Project category: New construction (completed December 2002)

Chief administrator: Jay MacFarland, CEO, (985) 873-4633

Firm: Sizeler Architects, (504) 523-6472

Design team: Jose M. Fernandez, AIA, Principal-in-Charge; Allen Ohlmeyer, AIA, Project Manager; Gwen Deney, ASID, Interior Designer; Bob Nunez, Quality Control; Thomas Lavelle, Construction Administration

Photography: David Richmond

Total building area (GSF): 22,000

Construction cost/sq. ft.: $199

Total cost (excluding land): $4,378,000


Terrebonne General Medical Center’s new Emergency Department is an example of healing through design—with a Louisiana accent. The Houma, Louisiana, facility was designed when the hospital outgrew its original space. It includes separate Ambulance and Ambulatory entrance canopies; a 28-bed unit; Trauma, Fast-Track, Pediatric; Observation Units; and Counseling Rooms. Terrebonne’s ER staff worked closely with the designers, emphasizing the importance of making tranquility, comfort, and efficiency the main design themes.

For tranquility, aquatic blues and greens were used for building materials and furnishings throughout the department. To calmly distract anxious family members in the waiting area, the designers incorporated a mural of an underwater scene, featuring marine life indigenous to the nearby Gulf of Mexico. The scene “moves” with subtly changing colored lighting. Sounds of a fountain and an aquarium for viewing in the pediatric waiting area enhance the desired calming effect.

ER staffers requested colorful artwork throughout the department, along with aromatherapy to negate medicinal odors. Glass-block windows allow natural light to filter through several treatment rooms.
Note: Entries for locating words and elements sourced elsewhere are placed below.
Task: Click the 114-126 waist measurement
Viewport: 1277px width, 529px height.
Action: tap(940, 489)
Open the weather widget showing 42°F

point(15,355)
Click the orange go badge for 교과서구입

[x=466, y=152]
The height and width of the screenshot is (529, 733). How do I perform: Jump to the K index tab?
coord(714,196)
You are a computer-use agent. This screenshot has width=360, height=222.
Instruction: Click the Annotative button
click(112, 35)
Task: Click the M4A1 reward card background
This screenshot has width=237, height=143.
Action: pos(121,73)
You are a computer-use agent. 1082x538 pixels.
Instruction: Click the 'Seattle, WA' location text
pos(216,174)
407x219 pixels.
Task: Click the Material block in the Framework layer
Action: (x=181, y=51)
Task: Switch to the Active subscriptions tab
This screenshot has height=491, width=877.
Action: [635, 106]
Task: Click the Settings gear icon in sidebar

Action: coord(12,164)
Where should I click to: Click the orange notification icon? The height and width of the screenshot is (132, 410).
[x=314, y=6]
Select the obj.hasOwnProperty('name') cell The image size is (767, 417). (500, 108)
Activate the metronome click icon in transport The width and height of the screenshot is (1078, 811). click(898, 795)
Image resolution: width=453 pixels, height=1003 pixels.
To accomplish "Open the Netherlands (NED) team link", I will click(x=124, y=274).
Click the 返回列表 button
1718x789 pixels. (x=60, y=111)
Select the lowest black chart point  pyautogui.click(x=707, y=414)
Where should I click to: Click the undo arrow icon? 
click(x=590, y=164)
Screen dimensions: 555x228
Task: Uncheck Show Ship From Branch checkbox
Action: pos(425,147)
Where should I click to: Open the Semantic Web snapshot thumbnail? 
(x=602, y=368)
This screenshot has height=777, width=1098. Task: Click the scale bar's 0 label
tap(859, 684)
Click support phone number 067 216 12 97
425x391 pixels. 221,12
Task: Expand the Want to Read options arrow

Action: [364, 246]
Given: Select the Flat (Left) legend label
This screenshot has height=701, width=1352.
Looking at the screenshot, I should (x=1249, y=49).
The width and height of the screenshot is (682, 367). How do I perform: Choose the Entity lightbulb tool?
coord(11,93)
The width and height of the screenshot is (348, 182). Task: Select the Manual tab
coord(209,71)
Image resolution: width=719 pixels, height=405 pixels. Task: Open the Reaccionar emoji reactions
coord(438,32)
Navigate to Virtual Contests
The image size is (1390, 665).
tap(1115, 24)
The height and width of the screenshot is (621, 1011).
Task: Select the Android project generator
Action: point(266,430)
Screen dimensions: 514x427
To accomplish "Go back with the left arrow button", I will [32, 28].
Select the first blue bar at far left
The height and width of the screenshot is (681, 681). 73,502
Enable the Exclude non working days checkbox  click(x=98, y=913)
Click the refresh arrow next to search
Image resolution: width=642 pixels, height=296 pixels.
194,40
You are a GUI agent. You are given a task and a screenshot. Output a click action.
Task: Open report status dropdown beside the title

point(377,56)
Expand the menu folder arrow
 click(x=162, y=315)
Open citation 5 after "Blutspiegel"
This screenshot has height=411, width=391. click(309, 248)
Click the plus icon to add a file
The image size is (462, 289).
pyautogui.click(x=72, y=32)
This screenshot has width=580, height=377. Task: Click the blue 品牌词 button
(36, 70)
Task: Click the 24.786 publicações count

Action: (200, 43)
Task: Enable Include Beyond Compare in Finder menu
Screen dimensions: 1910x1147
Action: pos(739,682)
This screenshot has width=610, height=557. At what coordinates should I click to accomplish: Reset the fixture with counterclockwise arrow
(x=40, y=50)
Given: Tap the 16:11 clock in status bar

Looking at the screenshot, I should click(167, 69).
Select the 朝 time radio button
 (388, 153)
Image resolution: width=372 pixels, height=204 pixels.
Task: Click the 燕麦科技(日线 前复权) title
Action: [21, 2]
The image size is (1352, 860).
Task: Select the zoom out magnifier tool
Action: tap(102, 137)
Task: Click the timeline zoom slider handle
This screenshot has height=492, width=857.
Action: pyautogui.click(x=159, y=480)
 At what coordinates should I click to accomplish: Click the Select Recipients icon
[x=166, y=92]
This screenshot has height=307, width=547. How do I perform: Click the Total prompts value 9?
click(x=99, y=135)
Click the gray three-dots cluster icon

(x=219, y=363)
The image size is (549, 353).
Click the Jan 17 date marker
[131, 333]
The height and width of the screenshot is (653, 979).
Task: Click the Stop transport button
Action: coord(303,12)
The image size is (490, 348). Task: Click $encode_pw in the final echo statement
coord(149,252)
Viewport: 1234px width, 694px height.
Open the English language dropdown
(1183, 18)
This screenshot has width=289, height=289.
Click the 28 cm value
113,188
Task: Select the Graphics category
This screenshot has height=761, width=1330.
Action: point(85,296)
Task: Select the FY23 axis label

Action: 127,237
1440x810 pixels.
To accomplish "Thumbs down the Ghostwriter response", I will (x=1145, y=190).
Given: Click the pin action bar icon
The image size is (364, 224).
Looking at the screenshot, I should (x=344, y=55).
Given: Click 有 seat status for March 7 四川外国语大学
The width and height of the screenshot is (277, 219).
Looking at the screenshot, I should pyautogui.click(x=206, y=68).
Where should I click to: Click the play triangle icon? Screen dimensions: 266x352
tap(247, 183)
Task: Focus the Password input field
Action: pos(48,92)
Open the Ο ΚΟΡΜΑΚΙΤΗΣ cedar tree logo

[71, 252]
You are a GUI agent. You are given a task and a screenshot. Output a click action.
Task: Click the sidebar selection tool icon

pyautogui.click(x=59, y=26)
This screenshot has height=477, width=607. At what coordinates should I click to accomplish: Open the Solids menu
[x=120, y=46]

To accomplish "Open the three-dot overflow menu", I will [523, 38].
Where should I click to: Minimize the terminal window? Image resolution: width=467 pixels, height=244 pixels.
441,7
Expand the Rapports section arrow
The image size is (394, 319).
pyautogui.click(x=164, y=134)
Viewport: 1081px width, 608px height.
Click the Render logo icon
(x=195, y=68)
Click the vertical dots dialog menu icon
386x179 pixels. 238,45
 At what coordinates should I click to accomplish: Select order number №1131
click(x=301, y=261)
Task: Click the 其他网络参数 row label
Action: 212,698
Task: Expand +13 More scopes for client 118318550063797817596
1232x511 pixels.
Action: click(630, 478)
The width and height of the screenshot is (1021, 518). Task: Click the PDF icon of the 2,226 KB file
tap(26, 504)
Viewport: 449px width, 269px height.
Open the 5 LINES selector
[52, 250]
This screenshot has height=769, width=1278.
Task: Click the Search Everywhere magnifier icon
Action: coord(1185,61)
Patient treatment rooms are spacious and comfortable, accommodating the area’s typically large families that accompany loved ones. Room designs allow bedside registration, enabling critical patients to get into treatment rooms sooner.

The design of a Fast-Track area, staffed separately from the main Emergency Department, exemplifies efficiency. The design also allows medical staff to respond to situations in the main Emergency Department, should their assistance be required. Trauma, emergent-, and urgent-care patients go directly to treatment and receive immediate care. Treatment rooms are located in view of nurses’ stations.